Kivisild et al17 showed considerable differences in the mtDNA lineages found in East Asia, A, C, D, G, Y, and Z being the haplogroups forming the pool of lineages in the northeast, whereas B and F were predominant in the southeast. Karafet et al,9 analyzing Y-chromosome markers, showed a closer genetic relationship between Central Asia and northeast Asia than with southeast Asia. Nevertheless, our mtDNA results show the presence of haplogroups represented in both northeast and southeast Asia, suggesting that the demographic scenario within Central Asia has been even more complex than previously stated.9

Contrary to the structure shown in Y-chromosome lineages in Central Asia, where 24% of the genetic variation could be attributed to differences between populations,10 mtDNA diversity is not structured, as shown by the AMOVA analysis.

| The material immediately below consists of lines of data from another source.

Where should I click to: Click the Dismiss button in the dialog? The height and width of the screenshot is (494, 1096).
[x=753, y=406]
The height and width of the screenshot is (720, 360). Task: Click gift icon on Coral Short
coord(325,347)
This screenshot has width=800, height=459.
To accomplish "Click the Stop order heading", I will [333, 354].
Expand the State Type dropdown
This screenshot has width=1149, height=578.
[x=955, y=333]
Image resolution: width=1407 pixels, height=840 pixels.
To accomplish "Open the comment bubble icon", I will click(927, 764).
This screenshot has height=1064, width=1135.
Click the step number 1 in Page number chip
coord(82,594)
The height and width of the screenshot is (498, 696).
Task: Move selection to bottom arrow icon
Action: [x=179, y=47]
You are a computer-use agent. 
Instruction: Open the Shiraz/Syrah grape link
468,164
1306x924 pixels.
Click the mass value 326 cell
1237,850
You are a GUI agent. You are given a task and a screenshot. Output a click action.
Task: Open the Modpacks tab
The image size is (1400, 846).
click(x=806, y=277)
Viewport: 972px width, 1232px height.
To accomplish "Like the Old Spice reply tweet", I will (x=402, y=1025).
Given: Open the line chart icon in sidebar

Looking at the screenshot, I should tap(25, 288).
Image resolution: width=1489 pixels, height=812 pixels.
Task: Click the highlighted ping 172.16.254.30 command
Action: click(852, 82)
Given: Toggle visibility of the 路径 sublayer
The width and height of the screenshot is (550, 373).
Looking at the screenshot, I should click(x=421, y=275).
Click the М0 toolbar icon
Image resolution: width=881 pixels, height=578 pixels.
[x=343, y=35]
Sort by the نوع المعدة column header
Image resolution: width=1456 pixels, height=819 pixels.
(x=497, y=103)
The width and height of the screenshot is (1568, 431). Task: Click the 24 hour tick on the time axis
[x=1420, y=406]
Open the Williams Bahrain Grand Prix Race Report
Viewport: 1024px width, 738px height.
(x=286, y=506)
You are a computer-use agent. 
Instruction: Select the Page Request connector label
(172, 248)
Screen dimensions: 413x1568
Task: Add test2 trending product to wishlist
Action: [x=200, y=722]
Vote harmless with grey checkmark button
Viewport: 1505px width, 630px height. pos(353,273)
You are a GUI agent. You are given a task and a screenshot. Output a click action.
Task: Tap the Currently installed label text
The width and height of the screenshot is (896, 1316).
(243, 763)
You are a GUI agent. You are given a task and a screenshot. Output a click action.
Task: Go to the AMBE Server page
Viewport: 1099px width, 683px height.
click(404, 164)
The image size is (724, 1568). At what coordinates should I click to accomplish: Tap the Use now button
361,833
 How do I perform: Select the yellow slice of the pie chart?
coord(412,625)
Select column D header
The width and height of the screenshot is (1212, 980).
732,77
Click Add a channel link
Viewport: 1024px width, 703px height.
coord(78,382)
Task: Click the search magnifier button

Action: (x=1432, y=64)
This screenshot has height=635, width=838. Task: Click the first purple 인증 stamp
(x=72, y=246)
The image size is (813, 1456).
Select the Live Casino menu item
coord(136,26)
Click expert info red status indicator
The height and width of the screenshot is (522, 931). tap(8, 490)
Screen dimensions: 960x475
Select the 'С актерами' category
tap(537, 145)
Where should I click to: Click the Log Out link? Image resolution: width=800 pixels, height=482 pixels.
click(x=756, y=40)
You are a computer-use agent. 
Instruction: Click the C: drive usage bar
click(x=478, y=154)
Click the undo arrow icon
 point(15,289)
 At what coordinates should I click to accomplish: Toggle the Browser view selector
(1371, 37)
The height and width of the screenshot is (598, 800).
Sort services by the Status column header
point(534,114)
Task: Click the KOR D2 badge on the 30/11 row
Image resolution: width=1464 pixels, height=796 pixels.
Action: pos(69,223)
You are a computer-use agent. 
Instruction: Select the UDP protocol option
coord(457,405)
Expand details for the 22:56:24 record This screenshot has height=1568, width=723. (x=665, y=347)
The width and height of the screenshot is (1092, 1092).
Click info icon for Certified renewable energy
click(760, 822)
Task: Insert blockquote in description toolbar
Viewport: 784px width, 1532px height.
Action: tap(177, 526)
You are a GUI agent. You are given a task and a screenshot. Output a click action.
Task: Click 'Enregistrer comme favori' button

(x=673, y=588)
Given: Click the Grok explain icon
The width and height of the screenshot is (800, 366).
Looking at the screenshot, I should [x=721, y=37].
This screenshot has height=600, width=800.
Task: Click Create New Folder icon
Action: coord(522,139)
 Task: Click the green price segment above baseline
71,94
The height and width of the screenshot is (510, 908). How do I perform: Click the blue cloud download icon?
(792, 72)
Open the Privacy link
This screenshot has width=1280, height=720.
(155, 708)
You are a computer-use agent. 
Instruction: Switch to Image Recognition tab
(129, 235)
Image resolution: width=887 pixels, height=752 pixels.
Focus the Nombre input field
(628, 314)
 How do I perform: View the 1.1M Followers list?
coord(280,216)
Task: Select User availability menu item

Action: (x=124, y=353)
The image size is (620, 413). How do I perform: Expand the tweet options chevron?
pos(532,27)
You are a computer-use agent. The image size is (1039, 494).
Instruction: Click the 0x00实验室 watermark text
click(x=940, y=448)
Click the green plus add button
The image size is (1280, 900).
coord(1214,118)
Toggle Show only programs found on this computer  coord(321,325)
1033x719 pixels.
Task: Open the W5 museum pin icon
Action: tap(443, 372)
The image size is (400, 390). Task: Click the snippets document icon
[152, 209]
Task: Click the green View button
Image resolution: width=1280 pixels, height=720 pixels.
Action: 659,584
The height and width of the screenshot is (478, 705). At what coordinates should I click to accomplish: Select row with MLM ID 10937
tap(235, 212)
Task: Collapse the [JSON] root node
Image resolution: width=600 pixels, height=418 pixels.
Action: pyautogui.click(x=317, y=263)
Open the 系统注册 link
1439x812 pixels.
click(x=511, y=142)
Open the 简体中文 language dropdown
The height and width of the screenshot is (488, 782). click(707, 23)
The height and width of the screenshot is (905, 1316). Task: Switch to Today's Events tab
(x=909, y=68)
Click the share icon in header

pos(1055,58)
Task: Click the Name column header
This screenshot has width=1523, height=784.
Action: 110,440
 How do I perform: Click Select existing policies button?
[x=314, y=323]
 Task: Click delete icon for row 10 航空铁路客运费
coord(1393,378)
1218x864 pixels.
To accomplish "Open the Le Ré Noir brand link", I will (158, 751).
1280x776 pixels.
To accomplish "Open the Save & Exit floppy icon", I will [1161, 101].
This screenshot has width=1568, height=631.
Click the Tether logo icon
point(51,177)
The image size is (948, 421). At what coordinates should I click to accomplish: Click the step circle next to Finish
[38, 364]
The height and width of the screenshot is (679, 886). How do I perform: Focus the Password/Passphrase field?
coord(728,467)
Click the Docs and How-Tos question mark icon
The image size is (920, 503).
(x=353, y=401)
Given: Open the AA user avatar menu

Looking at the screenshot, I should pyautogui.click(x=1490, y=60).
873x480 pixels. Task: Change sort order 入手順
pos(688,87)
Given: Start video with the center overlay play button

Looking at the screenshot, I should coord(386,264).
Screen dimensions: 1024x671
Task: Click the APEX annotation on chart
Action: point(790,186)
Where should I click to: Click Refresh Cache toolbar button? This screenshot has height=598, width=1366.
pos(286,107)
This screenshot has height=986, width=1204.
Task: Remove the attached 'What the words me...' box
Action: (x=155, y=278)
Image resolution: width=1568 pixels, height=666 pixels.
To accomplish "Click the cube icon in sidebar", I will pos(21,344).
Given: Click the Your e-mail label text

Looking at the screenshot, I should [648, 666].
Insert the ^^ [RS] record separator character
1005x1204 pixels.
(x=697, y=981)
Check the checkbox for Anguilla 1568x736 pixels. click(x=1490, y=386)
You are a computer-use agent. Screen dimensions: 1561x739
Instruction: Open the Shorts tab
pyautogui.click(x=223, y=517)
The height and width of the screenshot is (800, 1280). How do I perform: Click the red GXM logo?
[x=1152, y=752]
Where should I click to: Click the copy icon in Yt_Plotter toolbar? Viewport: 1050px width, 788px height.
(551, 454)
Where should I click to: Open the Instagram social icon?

This discrepancy between the two uniparental genomic regions in Central Asia is in agreement with previous data in the region,7 and as a global trend in which higher female than male migration has been observed.54

It is interesting to stress the lack of geographic structure of the basal branches of the non-African mtDNA (haplogroups M and N, called ‘limbs’17), and a clear phylogeography in more external branches (haplogroups or sub-haplogroups; ‘twigs’17) supports the existence of an ancestral population where the two main groups of lineages diverged. This could be related to the presence of a ‘maturation phase’, presumably in the Middle East or eastern Africa, of modern humans before the Upper Paleolithic expansion all across Eurasia, as proposed by the fossil evidence55 and other genetic data.56 The lack of basal limbs in Central Asian samples and the presence of lineages belonging to external branches within the mtDNA phylogeny suggest that the mtDNA diversity found in Africa did not have its ‘maturation phase’ in Central Asia, and the diversity found in the region is mainly the result of admixture of already differentiated populations. The lack of mtDNA basal root types in Central Asia contrasts with the results of Y-chromosome analyses. Whereas the majority of extant Y lineages in Europe and Siberia appear to have expanded from the Middle East via Central Asia,8 the lack of deeply rooting mtDNA clades in Central Asia does not support the hypothesis that Central Asia is the maternal source population for the Upper Paleolithic colonization of Europe. This discrepancy might be the result of different sexual migration patterns in Central Asia, as noted above. Additional data from autosomal markers, such as SNP or SNPSTR haplotypes,57 need to be gathered in order to clarify the genetic role of Central Asia in the settlement of modern humans in Europe and Siberia.